A review by secre
The Institution by Helen Sarah Fields

challenging dark mysterious tense medium-paced
  • Plot- or character-driven? Plot
  • Strong character development? Yes
  • Loveable characters? Yes
  • Diverse cast of characters? No
  • Flaws of characters a main focus? Yes

5.0

I wasn't sure what to expect when I started The Institution, but what I got was a tense thriller that had me hooked from the first page to the very last. I've head one of Helen Fields novels before, and that had a very different tone and pace to it. These Lost & Broken Things was one of my top reads of 2020, but it was slow and methodical in it's darkness. The Institution felt like I was reading on a razor's edge, only one step away from catastrophe at any given moment.

The story is dark. A pregnant woman has been murdered, her baby torn from her stomach and taken for ransom. The setting is dark; an asylum for dangerous criminals thought to be mentally insane and unable to be rehabilitated. And there is a ticking clock. The baby was forcibly delivered too soon. They are vulnerable and in need of immediate medical attention. Everyone is suspect and it's doubtful any of the patients could have managed it alone.

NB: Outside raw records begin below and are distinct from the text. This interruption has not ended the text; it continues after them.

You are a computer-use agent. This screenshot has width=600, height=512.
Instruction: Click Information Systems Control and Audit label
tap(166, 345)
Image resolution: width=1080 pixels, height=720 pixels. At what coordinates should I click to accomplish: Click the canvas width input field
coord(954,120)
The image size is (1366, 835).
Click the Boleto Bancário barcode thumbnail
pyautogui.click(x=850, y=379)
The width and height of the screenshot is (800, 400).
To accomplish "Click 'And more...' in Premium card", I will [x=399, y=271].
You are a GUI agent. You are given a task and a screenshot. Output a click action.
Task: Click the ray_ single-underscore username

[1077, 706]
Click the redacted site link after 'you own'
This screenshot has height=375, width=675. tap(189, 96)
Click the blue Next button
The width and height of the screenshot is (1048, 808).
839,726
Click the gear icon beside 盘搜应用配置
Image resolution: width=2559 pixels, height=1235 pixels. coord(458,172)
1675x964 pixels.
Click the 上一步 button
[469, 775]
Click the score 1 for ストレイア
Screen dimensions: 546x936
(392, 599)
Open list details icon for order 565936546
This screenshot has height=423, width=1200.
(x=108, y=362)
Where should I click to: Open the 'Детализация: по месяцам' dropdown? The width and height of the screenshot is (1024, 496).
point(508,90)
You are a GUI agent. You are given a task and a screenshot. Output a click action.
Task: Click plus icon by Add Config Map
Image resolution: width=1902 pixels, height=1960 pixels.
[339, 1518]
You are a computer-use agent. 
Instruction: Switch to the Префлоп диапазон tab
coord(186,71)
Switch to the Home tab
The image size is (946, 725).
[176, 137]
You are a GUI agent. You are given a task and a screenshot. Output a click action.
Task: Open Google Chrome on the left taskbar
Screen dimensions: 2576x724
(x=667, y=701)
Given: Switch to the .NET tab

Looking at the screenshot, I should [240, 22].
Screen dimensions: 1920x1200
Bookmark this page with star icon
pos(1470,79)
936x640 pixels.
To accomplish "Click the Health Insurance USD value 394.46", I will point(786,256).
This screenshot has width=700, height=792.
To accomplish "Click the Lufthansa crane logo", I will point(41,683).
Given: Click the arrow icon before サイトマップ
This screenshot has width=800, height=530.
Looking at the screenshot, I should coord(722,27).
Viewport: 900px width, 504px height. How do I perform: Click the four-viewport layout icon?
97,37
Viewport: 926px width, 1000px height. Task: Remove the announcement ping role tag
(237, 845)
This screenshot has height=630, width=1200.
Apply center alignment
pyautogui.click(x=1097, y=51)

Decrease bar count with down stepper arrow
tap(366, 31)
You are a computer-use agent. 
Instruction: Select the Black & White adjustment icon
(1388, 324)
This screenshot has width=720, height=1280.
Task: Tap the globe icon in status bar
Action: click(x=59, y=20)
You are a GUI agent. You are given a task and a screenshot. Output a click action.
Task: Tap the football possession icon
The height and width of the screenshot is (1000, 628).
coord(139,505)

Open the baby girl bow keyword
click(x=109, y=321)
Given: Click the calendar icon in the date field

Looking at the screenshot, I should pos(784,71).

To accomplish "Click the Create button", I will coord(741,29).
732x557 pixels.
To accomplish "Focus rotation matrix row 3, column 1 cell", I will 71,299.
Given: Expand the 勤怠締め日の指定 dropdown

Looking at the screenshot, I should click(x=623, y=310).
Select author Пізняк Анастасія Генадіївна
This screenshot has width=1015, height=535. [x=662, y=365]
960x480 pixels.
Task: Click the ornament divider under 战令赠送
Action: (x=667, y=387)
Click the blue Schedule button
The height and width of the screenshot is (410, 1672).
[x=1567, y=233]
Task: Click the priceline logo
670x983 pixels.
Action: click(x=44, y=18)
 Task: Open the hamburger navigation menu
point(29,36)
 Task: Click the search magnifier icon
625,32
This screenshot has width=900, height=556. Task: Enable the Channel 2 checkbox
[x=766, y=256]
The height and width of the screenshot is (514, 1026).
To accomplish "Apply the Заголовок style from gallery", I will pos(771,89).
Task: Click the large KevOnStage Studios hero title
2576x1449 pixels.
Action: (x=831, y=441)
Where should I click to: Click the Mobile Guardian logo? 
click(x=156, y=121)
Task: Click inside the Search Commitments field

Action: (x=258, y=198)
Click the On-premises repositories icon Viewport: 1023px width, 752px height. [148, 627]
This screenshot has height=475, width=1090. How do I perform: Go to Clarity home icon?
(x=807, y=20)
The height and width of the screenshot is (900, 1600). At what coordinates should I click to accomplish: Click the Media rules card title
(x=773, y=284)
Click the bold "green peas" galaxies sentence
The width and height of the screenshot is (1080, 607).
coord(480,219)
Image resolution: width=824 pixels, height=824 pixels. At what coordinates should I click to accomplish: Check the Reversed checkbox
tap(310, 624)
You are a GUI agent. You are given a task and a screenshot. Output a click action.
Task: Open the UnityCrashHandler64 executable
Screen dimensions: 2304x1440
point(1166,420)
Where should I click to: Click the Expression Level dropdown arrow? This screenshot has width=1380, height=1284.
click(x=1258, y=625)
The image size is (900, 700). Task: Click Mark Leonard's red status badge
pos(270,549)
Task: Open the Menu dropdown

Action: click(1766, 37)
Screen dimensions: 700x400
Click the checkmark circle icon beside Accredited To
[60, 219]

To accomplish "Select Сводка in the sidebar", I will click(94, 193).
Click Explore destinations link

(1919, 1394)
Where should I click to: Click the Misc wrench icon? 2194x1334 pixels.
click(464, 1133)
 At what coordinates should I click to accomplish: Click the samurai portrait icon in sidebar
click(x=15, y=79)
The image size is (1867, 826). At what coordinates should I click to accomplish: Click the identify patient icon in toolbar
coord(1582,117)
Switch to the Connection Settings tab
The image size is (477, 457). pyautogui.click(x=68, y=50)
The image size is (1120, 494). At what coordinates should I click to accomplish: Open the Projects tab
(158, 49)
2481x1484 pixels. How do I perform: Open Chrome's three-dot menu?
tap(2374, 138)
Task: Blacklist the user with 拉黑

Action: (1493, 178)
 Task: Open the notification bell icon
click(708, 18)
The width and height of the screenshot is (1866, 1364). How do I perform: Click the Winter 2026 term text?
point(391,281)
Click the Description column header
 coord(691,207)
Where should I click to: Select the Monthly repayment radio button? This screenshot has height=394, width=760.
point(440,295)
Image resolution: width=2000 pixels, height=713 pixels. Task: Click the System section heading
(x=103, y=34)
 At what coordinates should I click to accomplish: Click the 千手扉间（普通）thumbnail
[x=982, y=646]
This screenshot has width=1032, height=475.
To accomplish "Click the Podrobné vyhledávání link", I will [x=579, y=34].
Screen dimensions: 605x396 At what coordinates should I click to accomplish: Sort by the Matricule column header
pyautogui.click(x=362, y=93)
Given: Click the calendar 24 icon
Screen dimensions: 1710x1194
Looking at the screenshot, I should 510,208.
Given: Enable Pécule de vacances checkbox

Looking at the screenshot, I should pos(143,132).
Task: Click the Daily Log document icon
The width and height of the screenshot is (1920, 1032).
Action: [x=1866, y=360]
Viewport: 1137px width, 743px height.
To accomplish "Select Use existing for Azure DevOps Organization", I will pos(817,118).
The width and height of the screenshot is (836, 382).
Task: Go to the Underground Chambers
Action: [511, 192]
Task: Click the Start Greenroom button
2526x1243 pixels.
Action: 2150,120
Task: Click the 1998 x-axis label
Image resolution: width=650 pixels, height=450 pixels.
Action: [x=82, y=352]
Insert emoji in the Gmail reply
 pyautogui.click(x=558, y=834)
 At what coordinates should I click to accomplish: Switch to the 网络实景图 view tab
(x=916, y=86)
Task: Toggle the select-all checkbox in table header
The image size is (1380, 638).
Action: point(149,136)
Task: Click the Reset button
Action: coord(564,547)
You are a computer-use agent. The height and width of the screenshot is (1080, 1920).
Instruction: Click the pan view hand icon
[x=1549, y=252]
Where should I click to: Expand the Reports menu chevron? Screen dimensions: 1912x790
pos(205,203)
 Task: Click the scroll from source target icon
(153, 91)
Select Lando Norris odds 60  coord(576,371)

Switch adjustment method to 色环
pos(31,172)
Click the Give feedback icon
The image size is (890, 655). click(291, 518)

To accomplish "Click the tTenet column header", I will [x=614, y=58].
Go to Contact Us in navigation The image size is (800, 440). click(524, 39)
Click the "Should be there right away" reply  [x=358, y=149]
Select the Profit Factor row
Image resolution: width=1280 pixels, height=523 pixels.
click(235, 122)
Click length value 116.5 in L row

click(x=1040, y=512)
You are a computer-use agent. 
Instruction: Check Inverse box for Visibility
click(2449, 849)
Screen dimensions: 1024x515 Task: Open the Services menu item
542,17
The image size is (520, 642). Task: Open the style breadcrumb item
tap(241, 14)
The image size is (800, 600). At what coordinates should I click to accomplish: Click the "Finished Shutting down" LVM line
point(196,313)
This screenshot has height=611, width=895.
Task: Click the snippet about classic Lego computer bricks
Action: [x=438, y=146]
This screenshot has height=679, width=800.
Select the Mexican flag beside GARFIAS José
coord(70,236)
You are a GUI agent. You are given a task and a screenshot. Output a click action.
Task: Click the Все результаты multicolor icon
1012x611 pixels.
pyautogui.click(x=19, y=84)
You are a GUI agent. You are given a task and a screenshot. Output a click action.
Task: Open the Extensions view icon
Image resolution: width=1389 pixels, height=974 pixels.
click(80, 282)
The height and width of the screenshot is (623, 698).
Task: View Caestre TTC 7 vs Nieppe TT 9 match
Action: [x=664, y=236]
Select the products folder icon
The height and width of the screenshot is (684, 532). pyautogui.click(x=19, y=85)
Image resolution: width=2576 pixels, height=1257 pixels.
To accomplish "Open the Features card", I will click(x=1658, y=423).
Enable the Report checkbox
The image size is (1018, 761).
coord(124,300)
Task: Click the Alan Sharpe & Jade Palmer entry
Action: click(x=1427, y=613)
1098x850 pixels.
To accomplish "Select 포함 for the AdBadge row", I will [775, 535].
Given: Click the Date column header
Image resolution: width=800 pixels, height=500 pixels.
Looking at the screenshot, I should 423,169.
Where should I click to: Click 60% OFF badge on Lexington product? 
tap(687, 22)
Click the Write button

So Connie enters the ward by subterfuge. Her colleague is her patient. Yet the dehumanising way patients are treated is evident from the start. Connie needs to keep their cover intact, whilst also trying to find the newborn and keeping her colleague safe. It's an impossible challenge and the tension ramps up quickly. The ticking clock is forever in the background, even as Connie doubts her own sanity. If the baby isn't found, it will die. There's no doubt about that.

It's fraught. I felt my heart-rate spike at points and I couldn't put the book down, desperate to find out how it ends. It's full of tension and you never quite know what's going on. But it also shines a light on some of the darker practices in mental health. Those who have read Nettie Bly's account of being admitted will empathise. Practices aren't any cleaner and we're more than a hundred years on.